### Records supplied:
————————

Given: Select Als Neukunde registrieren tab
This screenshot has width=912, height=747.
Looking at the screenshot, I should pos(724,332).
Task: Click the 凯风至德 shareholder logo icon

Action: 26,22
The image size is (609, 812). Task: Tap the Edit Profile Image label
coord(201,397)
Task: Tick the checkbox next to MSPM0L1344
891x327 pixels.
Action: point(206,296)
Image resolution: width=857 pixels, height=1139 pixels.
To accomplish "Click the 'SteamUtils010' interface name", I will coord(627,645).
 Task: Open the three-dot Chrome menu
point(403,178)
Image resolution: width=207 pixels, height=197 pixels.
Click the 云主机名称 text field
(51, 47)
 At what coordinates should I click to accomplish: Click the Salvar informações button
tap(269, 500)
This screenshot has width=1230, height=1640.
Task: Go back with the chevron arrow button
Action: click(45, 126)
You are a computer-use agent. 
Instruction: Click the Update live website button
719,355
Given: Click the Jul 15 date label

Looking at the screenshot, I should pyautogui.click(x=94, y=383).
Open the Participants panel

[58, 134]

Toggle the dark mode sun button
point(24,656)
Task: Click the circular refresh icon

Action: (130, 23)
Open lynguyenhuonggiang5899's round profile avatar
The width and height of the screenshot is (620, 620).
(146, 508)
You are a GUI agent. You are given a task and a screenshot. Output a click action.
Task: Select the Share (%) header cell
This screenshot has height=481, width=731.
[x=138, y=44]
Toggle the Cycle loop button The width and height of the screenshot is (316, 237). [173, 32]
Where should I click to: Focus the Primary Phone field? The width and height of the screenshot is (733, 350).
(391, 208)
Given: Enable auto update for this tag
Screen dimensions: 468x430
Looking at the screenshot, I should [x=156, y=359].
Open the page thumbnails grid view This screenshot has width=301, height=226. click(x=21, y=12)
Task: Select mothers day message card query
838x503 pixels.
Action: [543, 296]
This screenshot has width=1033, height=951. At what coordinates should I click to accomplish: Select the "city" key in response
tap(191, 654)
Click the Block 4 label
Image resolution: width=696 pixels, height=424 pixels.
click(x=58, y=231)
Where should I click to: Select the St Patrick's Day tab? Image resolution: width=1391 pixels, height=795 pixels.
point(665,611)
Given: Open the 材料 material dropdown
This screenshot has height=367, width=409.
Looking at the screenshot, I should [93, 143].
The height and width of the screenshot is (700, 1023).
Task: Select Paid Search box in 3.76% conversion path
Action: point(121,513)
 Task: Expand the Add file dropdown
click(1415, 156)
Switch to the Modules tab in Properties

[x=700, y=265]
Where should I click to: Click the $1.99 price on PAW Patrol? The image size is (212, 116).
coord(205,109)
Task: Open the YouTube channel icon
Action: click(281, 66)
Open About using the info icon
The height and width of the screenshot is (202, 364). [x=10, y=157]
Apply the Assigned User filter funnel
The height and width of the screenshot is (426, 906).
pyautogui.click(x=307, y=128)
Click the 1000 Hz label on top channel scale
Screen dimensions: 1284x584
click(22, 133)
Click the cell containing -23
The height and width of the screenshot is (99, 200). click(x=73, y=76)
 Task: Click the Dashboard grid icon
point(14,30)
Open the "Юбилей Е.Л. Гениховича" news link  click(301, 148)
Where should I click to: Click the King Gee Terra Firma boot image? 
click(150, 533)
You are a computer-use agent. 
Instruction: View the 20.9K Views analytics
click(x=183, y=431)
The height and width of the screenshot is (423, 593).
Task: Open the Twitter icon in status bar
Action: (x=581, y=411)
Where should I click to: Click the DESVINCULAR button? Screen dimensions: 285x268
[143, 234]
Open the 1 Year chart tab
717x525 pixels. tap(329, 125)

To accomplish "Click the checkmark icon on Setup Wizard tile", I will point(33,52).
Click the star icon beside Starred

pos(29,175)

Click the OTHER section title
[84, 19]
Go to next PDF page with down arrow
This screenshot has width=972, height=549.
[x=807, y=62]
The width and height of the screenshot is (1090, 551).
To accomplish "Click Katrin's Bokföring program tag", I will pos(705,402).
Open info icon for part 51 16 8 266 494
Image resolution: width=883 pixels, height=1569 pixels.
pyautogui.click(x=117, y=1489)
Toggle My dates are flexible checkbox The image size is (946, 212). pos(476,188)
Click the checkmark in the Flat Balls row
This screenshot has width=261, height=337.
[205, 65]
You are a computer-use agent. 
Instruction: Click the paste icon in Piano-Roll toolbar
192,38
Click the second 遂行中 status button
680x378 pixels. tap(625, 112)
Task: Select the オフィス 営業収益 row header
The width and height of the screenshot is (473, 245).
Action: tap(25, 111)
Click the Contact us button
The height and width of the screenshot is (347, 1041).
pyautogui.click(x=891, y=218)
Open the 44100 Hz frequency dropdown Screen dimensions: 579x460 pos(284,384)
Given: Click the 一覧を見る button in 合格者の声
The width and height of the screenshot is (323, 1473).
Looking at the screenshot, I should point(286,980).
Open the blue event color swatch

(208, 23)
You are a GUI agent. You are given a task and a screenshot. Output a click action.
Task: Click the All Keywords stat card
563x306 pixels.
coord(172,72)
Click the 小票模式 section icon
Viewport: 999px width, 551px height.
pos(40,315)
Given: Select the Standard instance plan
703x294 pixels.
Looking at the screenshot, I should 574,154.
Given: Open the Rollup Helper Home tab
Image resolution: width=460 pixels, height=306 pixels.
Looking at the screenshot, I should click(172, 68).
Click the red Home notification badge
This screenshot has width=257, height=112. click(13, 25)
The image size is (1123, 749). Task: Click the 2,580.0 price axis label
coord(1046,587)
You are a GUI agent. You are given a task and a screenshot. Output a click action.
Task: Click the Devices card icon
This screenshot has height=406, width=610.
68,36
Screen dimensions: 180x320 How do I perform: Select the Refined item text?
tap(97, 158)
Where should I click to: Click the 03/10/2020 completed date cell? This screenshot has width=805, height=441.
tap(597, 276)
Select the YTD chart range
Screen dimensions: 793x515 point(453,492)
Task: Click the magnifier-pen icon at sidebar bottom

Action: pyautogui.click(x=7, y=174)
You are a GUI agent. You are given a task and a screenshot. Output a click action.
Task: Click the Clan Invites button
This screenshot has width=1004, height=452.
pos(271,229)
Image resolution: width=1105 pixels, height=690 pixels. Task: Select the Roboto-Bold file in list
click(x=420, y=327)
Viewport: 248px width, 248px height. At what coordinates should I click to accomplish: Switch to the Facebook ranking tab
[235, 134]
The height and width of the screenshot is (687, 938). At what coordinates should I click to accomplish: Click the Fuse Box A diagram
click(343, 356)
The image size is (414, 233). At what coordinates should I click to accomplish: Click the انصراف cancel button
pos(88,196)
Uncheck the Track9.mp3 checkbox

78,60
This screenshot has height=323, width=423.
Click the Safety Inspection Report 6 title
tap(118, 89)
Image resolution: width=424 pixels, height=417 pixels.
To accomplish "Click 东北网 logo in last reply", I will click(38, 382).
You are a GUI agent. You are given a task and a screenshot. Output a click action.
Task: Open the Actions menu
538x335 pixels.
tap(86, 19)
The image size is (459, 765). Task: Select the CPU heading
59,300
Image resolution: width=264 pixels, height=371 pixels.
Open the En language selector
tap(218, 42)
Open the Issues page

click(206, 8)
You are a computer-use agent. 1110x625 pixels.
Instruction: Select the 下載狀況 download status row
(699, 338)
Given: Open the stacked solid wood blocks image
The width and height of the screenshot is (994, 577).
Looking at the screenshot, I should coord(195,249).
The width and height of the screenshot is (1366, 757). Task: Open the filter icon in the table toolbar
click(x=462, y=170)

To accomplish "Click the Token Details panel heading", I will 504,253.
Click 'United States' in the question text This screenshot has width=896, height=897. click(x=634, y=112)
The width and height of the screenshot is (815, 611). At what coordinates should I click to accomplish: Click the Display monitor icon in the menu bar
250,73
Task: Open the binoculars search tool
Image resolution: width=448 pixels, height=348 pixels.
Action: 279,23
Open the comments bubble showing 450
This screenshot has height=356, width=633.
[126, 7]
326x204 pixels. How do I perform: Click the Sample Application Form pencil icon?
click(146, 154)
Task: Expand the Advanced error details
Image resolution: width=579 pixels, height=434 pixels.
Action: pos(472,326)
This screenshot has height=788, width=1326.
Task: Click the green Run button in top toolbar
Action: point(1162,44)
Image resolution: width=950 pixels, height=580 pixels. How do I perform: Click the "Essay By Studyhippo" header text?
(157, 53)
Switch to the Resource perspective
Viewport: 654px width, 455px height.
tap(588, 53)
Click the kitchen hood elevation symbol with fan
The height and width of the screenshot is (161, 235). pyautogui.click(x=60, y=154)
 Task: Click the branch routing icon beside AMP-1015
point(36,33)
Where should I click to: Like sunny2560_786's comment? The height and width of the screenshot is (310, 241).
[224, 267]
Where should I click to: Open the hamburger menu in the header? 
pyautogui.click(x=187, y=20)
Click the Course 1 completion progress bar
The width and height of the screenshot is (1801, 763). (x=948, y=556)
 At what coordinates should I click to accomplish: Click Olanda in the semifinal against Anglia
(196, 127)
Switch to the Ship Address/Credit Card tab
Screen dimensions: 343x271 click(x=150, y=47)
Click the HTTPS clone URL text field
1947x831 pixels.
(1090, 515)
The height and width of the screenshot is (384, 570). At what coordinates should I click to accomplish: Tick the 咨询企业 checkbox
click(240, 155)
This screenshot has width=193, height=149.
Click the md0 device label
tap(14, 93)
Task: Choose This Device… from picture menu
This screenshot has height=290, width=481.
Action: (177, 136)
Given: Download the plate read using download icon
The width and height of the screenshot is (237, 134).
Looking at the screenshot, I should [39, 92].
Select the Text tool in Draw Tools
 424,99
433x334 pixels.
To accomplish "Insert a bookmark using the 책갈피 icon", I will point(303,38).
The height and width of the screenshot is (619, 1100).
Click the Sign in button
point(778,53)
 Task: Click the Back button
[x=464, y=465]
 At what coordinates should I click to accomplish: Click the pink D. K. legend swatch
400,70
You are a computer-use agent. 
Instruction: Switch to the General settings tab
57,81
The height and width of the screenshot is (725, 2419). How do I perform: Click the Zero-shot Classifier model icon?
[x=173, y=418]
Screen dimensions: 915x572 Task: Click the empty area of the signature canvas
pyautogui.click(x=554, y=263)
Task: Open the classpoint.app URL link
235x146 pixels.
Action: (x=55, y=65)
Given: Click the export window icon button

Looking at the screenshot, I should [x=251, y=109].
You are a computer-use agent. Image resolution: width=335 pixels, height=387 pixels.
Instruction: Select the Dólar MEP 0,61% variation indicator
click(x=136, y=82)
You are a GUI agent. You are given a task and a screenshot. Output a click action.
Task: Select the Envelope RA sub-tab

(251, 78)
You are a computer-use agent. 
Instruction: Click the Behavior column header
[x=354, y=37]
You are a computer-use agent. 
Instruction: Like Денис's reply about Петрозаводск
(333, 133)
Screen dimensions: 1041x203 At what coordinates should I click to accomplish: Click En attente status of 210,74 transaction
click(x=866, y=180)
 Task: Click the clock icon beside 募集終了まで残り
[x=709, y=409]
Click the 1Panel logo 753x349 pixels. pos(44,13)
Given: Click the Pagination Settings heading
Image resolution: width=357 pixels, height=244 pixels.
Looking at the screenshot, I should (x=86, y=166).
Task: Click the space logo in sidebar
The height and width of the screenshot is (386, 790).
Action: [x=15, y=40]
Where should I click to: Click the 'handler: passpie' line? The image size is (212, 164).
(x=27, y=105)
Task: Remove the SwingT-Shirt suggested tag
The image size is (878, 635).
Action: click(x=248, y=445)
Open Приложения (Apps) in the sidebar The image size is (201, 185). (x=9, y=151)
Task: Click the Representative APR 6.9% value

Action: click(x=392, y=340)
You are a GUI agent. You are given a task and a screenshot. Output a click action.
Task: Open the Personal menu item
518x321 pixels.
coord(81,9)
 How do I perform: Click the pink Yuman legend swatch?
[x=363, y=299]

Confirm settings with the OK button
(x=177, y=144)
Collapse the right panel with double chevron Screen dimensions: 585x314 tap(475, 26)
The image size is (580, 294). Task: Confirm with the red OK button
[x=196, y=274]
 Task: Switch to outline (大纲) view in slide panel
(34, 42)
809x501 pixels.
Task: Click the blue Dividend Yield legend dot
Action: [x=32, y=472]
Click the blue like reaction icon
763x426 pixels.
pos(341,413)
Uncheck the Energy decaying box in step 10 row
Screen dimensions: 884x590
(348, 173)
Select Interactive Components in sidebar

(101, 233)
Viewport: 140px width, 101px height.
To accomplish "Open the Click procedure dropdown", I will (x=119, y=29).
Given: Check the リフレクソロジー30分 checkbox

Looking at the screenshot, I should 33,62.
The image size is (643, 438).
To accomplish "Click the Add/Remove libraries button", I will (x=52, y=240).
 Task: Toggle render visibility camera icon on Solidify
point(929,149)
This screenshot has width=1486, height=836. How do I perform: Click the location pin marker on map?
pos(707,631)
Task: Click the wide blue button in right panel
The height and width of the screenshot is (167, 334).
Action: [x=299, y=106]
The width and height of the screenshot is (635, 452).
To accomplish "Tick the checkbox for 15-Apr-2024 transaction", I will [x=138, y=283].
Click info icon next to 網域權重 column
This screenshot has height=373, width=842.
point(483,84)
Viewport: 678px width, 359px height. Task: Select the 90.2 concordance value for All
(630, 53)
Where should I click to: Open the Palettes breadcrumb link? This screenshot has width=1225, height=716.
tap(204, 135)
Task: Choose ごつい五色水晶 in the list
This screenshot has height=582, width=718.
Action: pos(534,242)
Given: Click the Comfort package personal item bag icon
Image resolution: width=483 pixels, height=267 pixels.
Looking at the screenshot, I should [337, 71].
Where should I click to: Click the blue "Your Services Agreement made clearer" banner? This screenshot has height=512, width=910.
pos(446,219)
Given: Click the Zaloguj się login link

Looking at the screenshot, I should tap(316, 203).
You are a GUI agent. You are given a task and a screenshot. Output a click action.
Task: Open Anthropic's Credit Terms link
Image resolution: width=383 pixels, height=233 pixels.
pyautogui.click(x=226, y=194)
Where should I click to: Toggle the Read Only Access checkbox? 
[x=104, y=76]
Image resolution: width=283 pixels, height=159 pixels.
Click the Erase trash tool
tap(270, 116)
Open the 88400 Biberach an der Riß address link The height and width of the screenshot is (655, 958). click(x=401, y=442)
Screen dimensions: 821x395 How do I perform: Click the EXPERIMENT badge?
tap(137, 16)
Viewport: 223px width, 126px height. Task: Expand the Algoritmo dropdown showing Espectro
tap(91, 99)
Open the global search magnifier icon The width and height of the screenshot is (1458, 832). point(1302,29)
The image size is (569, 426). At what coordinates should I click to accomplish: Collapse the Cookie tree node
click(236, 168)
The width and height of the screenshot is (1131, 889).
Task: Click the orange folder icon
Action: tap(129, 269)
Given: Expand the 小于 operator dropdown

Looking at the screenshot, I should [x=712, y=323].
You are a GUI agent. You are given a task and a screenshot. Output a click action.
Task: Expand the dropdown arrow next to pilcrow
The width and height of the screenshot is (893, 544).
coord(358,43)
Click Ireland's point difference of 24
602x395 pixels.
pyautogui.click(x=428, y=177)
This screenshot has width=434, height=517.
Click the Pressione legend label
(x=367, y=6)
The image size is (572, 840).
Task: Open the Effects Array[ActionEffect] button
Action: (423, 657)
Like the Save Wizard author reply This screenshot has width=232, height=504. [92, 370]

————————

### Exercise objective:
Above are the records. Copy the lines beginning at the one that has "Task: Open the three-dot Chrome menu" and ending with the one that has "Open lynguyenhuonggiang5899's round", unchanged.

### The answer:
 Task: Open the three-dot Chrome menu
point(403,178)
Image resolution: width=207 pixels, height=197 pixels.
Click the 云主机名称 text field
(51, 47)
 At what coordinates should I click to accomplish: Click the Salvar informações button
tap(269, 500)
This screenshot has width=1230, height=1640.
Task: Go back with the chevron arrow button
Action: click(45, 126)
You are a computer-use agent. 
Instruction: Click the Update live website button
719,355
Given: Click the Jul 15 date label

Looking at the screenshot, I should pyautogui.click(x=94, y=383).
Open the Participants panel

[58, 134]

Toggle the dark mode sun button
point(24,656)
Task: Click the circular refresh icon

Action: (130, 23)
Open lynguyenhuonggiang5899's round profile avatar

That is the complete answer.